Né il governo né l’Antitrust sono però mai intervenuti direttamente sul livello di concentrazione che esiste. Questo è infatti considerato un dato di fatto, ed è anche vero che le cose andrebbero viste in uno scacchiere più ampio di quello italiano, dunque a livello europeo. Ma se non c’è stato alcun intervento diretto per favorire eventuali “deconcentrazioni” nel mercato (un intervento difficile persino da ipotizzare), l’ultimo governo Prodi è intervenuto massicciamente (con le “lenzuolate” dell’ex ministro delle Attività produttive, Bersani) per favorire una maggiore concorrenza nel mercato.
L’elenco delle misure è lunghissimo ma quelle che hanno inciso di più sono stanzialmente tre: 1) la libertà lasciata agli agenti di vendere anche prodotti di altre compagnie (fine del monomandato), l’applicazione anche ai familiari dei coefficienti più favorevoli nel ramo Rc auto al capofamiglia, la fine dei contratti poliennali.
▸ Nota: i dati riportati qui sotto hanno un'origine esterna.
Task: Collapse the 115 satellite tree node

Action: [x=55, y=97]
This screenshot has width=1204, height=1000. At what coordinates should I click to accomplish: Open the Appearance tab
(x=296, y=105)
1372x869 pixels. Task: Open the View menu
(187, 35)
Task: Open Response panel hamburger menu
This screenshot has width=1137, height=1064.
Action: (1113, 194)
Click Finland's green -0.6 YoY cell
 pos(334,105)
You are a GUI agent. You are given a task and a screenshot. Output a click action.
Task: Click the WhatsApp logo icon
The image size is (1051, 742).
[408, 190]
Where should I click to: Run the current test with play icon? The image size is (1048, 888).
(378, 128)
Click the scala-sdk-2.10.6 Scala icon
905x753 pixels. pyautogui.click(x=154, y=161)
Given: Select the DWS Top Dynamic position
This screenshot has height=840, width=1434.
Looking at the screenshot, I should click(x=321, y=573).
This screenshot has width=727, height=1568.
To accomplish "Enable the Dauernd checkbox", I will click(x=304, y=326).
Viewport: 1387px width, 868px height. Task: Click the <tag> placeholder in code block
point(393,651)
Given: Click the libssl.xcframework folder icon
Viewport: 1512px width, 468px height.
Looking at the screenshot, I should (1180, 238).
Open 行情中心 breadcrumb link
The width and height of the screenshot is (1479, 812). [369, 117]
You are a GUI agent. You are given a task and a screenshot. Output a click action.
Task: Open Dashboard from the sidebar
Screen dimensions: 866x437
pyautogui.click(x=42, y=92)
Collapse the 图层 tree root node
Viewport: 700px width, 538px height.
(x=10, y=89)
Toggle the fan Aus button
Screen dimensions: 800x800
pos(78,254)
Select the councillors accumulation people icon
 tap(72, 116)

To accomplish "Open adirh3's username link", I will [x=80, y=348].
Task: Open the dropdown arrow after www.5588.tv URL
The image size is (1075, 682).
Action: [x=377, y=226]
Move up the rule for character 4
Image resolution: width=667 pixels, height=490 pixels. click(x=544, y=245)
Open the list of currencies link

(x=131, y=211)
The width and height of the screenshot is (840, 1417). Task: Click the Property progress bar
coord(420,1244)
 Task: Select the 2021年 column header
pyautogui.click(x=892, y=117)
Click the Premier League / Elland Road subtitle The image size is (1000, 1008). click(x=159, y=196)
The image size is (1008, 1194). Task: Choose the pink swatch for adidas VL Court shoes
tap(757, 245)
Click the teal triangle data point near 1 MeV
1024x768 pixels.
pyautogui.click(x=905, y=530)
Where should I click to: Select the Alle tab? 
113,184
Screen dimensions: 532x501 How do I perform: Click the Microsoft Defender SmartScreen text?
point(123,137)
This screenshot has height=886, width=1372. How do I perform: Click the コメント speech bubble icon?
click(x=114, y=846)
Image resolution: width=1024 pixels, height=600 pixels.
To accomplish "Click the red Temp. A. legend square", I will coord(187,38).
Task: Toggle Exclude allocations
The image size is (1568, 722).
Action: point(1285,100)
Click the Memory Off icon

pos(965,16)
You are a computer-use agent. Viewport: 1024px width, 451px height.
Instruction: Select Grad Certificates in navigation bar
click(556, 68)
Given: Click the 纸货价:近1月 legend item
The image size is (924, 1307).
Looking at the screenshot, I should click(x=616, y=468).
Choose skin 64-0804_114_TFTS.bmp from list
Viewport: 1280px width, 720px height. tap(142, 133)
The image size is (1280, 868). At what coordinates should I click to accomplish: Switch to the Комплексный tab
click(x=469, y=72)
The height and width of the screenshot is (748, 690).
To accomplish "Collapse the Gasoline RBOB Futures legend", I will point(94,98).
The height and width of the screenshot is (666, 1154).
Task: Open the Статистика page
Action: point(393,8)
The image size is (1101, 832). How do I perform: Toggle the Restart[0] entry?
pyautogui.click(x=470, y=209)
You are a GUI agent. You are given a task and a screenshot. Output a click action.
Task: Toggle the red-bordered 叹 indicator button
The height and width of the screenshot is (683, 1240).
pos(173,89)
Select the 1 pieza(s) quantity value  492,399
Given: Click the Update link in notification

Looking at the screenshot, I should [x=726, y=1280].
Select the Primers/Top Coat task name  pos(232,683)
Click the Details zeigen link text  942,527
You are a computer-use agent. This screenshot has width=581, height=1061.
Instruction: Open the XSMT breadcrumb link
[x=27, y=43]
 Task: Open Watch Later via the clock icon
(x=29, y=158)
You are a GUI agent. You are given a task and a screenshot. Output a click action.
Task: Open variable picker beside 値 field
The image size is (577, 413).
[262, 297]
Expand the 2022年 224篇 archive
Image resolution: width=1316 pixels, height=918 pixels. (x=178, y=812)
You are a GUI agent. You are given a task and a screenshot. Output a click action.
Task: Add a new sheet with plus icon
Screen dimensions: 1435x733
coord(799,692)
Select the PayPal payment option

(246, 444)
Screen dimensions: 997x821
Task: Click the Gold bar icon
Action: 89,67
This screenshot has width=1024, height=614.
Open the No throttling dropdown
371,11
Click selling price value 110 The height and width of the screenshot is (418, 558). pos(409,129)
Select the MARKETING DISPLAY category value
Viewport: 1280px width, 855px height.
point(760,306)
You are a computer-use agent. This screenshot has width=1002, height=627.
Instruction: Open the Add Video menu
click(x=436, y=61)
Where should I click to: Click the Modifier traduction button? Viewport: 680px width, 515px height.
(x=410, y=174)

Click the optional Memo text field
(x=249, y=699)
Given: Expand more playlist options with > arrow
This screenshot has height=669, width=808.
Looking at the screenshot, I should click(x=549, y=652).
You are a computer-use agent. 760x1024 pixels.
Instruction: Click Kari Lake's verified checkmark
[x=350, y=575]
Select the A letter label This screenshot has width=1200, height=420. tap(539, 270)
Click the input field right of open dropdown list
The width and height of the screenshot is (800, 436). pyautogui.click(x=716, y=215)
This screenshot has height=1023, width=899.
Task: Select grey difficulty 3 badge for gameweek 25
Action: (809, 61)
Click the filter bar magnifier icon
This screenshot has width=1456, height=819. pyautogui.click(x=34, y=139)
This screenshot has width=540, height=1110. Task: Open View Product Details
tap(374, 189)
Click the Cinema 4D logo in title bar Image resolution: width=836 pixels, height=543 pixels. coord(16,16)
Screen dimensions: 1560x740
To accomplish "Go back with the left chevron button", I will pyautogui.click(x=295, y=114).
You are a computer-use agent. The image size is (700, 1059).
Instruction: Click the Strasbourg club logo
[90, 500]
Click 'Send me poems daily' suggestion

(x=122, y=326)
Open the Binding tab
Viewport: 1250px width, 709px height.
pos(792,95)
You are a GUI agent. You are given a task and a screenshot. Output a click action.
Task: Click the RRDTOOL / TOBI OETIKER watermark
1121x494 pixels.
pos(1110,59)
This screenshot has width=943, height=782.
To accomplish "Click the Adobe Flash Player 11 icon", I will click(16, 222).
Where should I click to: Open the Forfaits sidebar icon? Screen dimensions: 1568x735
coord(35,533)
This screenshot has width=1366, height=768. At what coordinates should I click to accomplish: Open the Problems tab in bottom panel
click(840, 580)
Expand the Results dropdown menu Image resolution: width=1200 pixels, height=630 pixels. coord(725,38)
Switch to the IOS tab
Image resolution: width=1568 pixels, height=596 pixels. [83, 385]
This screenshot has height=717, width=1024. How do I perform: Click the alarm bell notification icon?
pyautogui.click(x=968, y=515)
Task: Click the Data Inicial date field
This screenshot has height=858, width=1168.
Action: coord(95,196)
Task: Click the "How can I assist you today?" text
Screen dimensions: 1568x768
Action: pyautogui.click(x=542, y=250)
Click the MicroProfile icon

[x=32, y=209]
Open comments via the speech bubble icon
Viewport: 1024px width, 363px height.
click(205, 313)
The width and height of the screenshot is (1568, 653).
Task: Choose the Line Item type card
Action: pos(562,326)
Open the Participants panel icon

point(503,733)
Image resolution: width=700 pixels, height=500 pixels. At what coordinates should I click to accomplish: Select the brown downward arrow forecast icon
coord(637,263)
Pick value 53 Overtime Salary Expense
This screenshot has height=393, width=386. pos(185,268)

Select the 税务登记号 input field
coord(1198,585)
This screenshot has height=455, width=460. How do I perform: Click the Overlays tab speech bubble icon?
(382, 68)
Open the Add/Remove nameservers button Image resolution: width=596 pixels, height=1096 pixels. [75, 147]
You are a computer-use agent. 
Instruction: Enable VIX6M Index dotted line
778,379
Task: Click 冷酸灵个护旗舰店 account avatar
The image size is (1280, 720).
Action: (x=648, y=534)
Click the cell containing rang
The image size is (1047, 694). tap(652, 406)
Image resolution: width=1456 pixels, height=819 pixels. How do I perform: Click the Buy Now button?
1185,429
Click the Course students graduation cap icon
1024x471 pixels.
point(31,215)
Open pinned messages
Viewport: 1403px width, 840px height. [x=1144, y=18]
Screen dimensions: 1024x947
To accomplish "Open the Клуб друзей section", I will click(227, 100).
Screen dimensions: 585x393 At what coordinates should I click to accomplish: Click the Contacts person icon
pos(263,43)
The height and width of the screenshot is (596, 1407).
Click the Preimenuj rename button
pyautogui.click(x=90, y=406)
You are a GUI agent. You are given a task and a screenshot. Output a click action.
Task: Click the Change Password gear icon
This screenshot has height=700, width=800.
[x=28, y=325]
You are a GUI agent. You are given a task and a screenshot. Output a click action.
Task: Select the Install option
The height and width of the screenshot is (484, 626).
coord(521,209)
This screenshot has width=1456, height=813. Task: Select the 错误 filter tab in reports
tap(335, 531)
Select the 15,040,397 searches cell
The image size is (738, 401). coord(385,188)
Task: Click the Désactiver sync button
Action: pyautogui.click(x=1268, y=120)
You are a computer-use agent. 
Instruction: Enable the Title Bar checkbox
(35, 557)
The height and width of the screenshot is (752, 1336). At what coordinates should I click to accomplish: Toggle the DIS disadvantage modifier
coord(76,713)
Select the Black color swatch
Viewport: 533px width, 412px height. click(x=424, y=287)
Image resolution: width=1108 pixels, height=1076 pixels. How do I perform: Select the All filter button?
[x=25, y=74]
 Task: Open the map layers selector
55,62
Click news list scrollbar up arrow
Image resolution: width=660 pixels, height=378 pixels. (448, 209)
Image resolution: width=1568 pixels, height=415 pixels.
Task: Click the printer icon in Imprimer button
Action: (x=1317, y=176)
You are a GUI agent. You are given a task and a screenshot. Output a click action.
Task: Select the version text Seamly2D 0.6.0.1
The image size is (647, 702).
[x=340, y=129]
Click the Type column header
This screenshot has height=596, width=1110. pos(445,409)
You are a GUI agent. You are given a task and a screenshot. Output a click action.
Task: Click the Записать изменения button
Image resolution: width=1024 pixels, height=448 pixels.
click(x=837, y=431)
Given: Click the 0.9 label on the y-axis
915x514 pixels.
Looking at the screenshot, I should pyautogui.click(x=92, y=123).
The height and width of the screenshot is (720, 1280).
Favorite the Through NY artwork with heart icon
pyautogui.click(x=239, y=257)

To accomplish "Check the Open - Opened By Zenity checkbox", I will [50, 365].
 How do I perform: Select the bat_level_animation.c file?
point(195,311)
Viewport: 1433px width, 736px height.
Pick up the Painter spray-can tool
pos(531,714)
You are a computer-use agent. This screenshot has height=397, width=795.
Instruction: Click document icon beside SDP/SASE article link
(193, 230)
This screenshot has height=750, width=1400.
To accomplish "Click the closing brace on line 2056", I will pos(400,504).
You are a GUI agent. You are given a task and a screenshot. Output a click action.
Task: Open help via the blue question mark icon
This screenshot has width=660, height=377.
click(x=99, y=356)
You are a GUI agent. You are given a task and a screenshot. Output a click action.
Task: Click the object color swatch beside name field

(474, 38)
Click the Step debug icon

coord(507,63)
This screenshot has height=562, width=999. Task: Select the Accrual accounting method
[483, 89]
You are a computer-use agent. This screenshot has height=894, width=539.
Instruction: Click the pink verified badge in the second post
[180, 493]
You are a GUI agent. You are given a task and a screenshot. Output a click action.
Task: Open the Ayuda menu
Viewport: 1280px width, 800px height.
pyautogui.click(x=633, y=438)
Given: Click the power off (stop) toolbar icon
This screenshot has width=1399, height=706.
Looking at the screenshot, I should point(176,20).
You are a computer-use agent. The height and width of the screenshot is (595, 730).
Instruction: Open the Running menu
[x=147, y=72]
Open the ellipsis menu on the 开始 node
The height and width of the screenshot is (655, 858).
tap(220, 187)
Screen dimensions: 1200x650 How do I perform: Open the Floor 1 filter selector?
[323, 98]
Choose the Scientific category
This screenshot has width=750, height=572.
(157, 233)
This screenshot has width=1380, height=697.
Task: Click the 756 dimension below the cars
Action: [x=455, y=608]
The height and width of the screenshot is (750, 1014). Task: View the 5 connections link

Difficile dire se queste misure abbiamo agito in modo da agevolare una maggiore concorrenza, favorendo quindi le imprese meno grandi o quelle straniere in cerca di un ingresso nel mercato italiano. Tuttavia è innegabile che le tariffe Rc auto abbiano avuto una diminuzione: tra il 2007 e il 2009 la contrazione della raccolta premi auto è stata complessivamente dell’8 per cento. In generale, fra gli addetti ai lavori prevale l’idea che l’effetto delle liberalizzazioni di Bersani ci sia stato, anche se al momento non è dato di sapere quanto abbia rivitalizzato la concorrenza in un mercato che è stato caratterizzato anche da una crescita dei sinistri.